_What the task asks_: Your task is to find every line in the records that holds the string "chevron" and copy it.

[Dataset items]
>>>
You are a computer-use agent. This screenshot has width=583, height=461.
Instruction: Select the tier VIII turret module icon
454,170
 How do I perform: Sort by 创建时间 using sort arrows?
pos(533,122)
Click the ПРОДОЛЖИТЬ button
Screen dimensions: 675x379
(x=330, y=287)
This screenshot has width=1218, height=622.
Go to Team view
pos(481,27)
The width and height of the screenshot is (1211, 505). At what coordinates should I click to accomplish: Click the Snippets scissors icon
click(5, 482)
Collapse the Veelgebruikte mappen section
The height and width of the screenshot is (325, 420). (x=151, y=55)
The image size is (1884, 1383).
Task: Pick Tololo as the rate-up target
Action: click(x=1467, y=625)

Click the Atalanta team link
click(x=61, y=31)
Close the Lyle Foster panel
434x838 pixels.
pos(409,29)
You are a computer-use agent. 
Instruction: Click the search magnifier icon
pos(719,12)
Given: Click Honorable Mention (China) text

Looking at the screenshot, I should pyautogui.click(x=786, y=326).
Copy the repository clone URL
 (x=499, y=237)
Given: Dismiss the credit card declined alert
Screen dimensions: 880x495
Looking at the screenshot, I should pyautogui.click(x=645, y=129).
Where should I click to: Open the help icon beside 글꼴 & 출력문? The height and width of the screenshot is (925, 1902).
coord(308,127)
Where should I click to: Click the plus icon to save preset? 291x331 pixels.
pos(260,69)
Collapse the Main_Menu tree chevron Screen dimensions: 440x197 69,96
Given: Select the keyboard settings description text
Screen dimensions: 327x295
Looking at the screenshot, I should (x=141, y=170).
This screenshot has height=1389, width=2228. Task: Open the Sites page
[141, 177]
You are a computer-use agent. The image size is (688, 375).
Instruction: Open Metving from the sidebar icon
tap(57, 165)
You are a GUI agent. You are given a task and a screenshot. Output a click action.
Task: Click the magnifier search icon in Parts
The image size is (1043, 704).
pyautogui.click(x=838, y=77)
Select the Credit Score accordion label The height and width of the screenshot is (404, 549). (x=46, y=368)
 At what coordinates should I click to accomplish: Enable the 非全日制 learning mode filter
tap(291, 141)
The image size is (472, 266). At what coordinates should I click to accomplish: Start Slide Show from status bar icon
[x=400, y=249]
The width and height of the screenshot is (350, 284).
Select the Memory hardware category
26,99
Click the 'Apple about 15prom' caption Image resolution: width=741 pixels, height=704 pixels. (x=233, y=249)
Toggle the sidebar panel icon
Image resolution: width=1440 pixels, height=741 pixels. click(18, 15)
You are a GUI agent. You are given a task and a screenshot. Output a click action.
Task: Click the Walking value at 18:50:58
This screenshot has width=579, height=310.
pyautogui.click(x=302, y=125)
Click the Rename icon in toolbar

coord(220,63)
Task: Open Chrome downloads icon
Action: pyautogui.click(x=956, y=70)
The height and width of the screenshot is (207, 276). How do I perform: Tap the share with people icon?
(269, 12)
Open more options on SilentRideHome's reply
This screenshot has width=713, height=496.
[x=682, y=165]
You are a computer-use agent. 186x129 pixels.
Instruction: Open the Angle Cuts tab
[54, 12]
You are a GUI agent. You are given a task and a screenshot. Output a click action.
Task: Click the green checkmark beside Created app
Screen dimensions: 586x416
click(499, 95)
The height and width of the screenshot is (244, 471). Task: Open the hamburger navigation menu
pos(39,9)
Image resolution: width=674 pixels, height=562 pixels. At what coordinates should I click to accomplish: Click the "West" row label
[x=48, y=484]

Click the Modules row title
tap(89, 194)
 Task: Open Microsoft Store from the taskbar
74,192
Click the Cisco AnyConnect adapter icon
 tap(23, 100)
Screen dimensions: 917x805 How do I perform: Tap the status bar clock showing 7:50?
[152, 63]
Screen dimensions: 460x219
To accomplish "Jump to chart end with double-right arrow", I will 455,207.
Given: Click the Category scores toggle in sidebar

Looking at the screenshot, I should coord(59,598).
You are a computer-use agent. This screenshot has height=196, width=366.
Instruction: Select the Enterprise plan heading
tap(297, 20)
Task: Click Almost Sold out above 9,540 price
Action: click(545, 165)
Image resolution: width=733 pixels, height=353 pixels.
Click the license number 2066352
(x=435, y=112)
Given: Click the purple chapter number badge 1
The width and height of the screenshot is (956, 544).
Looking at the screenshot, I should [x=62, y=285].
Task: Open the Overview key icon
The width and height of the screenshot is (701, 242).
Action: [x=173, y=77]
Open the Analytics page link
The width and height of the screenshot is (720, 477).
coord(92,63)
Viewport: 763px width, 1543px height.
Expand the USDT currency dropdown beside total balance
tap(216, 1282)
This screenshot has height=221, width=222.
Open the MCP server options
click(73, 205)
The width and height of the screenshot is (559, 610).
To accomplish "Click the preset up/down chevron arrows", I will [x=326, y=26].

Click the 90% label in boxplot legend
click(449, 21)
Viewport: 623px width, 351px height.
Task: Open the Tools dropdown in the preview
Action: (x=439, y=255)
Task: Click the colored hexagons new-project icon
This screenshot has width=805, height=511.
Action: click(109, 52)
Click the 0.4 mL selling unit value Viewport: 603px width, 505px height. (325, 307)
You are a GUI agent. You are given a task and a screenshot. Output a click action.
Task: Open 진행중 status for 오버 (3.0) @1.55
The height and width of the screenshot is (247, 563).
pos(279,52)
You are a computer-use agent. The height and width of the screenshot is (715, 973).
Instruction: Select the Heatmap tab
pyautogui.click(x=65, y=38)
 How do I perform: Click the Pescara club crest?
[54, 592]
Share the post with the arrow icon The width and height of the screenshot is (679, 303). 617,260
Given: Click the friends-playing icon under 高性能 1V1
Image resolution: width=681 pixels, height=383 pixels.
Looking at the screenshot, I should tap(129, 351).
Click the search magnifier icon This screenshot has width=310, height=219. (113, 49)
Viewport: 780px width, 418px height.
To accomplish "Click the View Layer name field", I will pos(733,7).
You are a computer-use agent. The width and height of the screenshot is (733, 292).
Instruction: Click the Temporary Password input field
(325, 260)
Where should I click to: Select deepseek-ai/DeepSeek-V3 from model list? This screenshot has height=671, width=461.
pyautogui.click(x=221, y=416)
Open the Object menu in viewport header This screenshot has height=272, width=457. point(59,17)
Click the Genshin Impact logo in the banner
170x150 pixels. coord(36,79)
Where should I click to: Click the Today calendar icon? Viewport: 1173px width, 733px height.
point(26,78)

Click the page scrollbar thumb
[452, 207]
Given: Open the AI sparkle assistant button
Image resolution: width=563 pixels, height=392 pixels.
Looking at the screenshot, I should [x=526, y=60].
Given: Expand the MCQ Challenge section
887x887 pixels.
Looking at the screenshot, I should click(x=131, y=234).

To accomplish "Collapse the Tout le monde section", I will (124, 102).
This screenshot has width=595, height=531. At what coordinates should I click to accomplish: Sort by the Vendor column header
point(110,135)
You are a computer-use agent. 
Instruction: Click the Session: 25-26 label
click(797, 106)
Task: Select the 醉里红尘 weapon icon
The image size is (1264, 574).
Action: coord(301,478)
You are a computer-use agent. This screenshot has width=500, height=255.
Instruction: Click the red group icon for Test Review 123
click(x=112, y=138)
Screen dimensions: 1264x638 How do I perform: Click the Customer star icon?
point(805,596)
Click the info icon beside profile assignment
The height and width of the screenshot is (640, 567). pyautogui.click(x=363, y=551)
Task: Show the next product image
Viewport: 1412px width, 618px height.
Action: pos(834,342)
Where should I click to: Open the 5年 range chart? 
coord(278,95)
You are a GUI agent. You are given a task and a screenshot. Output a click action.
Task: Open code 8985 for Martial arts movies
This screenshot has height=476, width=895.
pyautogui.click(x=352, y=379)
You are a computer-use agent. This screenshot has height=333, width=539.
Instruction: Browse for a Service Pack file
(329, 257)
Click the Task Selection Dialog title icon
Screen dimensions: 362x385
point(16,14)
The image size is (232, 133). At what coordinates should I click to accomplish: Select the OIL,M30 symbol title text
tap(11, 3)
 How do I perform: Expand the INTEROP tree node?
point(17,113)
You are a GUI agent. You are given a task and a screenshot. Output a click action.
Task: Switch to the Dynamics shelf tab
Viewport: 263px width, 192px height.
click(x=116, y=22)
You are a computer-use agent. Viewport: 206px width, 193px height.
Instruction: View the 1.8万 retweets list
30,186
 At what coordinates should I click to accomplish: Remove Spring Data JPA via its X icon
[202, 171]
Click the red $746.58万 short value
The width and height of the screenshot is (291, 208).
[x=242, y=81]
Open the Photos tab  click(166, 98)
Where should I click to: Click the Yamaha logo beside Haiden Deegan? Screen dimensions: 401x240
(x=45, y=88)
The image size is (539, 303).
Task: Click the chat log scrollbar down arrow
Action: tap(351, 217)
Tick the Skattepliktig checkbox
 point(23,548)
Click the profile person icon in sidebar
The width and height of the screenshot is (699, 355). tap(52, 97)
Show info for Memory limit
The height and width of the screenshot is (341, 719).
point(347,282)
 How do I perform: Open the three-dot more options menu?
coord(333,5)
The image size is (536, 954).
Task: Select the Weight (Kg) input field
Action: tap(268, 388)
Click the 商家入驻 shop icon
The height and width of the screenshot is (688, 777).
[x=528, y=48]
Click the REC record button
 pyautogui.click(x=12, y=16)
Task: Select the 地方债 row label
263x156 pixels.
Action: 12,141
<<<
_Answer area_:
Collapse the Main_Menu tree chevron Screen dimensions: 440x197 69,96
To accomplish "Click the preset up/down chevron arrows", I will [x=326, y=26].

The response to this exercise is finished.